Database changes per DML transactions can be reviewed by leveraging on a specific feature referred to as Before-After, and it is a SQL Trigger-based mechanism that collects before and after data changes values with the ability to distinctively tell what row in a table took effect by the change.

Before-after is a comprehensive database auditing mechanism that is easily configurable via application GUI and significantly decreases effort investment while configuring it against multiple tables in a database.

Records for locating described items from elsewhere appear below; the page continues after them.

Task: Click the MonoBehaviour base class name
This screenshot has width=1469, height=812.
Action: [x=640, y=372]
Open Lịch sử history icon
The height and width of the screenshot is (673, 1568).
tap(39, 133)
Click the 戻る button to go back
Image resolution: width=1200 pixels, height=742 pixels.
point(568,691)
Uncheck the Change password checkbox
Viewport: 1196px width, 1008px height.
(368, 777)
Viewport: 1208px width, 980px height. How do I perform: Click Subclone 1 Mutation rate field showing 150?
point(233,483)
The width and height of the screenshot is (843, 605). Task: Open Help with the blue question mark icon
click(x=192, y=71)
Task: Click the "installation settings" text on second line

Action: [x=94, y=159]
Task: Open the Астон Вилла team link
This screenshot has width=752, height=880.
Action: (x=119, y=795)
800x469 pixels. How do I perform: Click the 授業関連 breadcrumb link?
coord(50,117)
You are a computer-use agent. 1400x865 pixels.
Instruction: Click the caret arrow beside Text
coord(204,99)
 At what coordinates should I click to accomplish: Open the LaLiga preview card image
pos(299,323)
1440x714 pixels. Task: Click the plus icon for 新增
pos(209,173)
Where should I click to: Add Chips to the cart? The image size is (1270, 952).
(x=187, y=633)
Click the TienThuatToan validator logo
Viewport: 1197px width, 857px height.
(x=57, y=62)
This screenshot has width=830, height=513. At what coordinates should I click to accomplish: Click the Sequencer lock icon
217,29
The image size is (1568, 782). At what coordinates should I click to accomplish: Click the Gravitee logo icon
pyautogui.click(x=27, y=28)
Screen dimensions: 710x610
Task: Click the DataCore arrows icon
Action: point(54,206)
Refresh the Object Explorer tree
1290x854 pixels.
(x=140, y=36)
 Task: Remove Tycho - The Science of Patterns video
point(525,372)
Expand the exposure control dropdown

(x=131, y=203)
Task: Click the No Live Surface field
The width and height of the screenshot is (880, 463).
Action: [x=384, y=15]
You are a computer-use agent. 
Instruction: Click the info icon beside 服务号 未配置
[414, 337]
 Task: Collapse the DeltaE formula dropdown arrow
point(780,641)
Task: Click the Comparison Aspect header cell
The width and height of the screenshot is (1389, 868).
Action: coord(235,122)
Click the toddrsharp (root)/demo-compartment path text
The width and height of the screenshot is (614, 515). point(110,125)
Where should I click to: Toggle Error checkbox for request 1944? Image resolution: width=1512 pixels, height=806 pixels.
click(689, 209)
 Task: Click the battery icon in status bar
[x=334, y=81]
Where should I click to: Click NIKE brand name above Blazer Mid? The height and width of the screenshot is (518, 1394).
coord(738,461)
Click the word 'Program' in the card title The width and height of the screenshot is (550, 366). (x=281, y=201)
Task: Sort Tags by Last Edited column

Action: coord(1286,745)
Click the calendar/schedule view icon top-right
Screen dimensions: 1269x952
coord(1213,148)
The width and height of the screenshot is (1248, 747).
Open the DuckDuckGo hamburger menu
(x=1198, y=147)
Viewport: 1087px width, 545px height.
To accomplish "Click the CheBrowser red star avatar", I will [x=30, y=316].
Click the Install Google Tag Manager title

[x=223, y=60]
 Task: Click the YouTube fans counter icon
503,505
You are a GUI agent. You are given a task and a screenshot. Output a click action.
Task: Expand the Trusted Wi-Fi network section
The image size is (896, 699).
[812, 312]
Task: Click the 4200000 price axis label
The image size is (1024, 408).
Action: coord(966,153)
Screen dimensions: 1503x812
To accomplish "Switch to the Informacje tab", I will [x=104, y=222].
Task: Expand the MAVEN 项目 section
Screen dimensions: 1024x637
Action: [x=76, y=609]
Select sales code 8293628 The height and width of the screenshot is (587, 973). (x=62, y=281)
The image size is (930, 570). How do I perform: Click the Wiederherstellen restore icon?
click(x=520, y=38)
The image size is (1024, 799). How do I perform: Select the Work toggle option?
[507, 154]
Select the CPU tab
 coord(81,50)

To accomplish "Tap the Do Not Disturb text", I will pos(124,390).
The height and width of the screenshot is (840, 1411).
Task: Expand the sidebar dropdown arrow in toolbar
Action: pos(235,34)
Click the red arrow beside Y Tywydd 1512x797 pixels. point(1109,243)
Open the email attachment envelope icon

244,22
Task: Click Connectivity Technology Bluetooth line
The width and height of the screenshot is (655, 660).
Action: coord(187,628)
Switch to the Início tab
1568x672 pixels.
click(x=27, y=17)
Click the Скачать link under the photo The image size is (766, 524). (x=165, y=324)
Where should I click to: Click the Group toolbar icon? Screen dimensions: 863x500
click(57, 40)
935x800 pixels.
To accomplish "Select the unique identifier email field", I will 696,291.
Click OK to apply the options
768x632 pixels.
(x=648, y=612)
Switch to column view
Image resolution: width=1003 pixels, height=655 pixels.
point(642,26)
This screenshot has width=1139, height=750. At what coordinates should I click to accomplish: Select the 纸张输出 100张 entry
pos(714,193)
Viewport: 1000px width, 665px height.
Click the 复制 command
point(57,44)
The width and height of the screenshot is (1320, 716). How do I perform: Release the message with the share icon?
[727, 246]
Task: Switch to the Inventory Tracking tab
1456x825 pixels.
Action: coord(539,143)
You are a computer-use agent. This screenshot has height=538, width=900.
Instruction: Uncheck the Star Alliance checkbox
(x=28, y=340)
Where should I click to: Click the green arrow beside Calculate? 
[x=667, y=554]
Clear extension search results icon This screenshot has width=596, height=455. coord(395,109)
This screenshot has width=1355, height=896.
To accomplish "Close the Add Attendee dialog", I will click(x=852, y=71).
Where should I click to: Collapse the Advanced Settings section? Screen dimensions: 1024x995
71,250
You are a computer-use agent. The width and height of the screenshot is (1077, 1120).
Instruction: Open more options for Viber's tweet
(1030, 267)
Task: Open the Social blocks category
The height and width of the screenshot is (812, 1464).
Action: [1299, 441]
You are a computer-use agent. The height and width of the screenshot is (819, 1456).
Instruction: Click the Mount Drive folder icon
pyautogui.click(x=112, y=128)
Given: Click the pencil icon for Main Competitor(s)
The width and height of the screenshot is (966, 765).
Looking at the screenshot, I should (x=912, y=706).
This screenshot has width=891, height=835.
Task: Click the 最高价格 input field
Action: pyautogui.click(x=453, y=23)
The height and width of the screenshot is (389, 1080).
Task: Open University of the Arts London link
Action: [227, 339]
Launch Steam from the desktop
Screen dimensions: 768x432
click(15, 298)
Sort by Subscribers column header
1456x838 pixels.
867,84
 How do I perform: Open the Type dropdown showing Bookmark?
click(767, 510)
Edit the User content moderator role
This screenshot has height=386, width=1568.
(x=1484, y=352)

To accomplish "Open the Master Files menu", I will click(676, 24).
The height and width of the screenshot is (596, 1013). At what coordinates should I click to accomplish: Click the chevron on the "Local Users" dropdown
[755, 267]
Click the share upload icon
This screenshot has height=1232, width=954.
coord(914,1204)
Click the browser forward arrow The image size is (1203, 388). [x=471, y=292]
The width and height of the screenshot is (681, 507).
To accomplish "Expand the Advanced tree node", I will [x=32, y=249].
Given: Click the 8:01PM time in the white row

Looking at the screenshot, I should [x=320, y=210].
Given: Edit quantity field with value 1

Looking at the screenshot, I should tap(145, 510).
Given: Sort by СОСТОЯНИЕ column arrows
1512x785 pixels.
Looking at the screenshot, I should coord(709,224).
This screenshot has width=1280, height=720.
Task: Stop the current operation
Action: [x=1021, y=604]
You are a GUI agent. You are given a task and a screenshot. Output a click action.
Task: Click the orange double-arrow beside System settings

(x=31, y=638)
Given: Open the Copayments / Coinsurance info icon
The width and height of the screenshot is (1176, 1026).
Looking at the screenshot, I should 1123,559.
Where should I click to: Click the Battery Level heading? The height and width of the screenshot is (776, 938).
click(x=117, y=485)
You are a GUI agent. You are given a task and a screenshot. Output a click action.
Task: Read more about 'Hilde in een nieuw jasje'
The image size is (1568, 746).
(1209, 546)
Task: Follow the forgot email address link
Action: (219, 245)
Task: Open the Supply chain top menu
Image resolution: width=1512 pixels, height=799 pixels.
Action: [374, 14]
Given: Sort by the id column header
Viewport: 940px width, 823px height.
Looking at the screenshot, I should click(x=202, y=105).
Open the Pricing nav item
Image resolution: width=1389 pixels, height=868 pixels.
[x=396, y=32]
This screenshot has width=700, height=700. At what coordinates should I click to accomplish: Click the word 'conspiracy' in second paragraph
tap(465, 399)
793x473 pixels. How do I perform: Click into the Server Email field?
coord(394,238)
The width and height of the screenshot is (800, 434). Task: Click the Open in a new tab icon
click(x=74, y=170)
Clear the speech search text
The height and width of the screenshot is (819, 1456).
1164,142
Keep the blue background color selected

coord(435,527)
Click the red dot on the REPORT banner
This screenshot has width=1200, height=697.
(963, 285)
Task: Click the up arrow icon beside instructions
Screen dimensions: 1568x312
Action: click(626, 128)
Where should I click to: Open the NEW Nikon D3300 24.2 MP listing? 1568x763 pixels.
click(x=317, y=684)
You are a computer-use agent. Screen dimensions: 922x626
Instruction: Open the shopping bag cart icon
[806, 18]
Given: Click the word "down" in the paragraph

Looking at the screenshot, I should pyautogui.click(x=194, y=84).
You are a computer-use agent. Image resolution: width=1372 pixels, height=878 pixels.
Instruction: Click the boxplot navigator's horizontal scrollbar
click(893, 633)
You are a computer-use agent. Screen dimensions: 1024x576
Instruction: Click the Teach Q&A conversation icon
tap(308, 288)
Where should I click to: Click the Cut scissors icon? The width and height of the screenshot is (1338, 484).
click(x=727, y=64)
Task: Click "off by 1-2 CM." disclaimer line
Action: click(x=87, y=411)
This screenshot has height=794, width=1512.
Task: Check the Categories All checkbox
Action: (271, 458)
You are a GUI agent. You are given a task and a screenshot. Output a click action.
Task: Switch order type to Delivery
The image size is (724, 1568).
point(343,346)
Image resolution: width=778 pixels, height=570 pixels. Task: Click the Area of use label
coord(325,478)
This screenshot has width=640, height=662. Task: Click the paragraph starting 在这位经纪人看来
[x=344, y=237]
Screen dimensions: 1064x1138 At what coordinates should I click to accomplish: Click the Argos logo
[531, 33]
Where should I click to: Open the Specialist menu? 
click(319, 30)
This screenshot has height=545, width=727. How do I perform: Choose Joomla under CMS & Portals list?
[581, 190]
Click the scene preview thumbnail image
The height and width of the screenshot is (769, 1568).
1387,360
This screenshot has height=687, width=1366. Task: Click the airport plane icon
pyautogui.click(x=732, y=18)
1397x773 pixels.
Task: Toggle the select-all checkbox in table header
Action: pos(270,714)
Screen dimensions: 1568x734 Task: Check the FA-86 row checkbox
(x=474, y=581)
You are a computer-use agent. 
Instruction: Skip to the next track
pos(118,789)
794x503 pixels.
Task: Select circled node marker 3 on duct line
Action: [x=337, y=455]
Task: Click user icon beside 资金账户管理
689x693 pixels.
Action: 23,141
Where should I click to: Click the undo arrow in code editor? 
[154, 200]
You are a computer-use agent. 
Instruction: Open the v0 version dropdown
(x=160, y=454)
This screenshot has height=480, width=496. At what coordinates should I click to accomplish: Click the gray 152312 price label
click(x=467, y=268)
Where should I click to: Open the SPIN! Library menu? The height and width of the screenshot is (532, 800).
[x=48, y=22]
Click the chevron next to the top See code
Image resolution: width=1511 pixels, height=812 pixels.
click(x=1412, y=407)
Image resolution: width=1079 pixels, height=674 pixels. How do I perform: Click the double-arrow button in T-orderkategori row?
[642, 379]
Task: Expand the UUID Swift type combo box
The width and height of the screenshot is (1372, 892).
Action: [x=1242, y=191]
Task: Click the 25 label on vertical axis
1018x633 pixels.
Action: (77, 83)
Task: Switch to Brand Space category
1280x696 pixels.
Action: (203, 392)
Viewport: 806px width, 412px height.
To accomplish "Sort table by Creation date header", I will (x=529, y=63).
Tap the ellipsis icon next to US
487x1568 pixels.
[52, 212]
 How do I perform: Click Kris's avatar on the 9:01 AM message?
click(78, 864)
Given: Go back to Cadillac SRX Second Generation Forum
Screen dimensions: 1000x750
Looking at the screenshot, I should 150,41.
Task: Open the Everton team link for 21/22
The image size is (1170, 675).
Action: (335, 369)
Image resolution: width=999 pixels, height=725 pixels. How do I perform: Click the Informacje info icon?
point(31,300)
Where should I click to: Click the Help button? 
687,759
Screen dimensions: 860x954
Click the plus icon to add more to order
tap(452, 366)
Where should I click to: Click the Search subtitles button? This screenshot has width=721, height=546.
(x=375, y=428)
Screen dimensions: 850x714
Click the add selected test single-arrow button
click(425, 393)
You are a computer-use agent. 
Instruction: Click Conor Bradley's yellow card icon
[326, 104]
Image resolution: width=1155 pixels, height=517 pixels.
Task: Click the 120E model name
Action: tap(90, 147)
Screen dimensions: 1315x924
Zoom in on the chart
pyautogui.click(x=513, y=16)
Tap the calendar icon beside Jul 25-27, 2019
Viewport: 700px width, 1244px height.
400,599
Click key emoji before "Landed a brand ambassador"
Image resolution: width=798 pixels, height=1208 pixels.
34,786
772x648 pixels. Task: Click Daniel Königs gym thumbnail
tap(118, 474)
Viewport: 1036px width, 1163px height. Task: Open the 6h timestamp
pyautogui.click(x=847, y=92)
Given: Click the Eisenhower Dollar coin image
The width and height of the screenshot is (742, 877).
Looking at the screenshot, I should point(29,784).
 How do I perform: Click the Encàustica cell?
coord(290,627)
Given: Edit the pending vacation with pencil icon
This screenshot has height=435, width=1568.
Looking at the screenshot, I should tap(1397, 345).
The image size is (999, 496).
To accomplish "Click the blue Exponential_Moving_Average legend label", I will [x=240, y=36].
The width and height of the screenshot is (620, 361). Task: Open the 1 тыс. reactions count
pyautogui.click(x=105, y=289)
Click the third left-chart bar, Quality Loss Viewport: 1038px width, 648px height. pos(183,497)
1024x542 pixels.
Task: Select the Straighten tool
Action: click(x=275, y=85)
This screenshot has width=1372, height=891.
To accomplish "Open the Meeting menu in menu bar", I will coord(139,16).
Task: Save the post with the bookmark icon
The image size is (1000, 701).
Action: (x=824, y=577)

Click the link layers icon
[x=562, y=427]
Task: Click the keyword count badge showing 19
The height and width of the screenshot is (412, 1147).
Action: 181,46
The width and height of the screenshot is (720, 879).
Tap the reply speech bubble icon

Let us quickly walk-trough the configuration process to track database changes on multiple tables at one edition set, here are the steps:

  1. In the ApexSQL Audit GUI head to the Before-After tab

    ApexSQL Audit main ribbon. Before-after database auditing

  2. Opt to add the database and continue by specifying what tables you want to audit, we used AdventureWorks2017 for our example below

    Adding auditing databases and tables for data changes

  3. The configuration can be granularly defined and combine operations with the table columns, allowing the user to achieve specific auditing needs

    DML auditing on columns

Via this 3-step configuration using the application interface, we have complete configuring database auditing to track changes for each table and column per specific needs. After the auditing commences, the history of changes will be reconstructed and easily overviewed in auditing reports with rich metadata information:

ApexSQL Audit - before after data changes report

Report feature provides the ability to generate and automate the reporting tasks while also including the ability to specify filters while obtaining this data from the auditing event logs. As the extra feature, ApexSQL Audit also provides a comprehensive data alert mechanism to raise an alert on any specific data change criteria and raise awareness of the activity in no time:

ApexSQL Audit - Before after alerting on data changes

Configuring auditing specification, reporting task, and alerting are the three core pillars to utilize with ApexSQL Audit, in this article we’ve covered quick and easy configuration and output details, however, to grasp more about how to specify reporting and alerting to reach specific goals, feel free to visit this How to configure and use before-after auditing in ApexSQL Audit article.

Summary

In this article, we have covered two out of many SQL auditing solutions to track database changes, the native Temporal tables feature is a true powerhouse that helps in multiple scenarios while creating database auditing trail, especially with analytics and recovery. But, we’ve also acknowledged that system-version history changelogs do not provide rich metadata information that is a valuable piece for the audit review processes. As a potential solution to this challenge, ApexSQL Audit demonstrates a strong capability to track and document database changes on specific auditing policies, run and create the reporting documentation and provide real-time alerting that is as significant due to regulatory requirements that apply nowadays.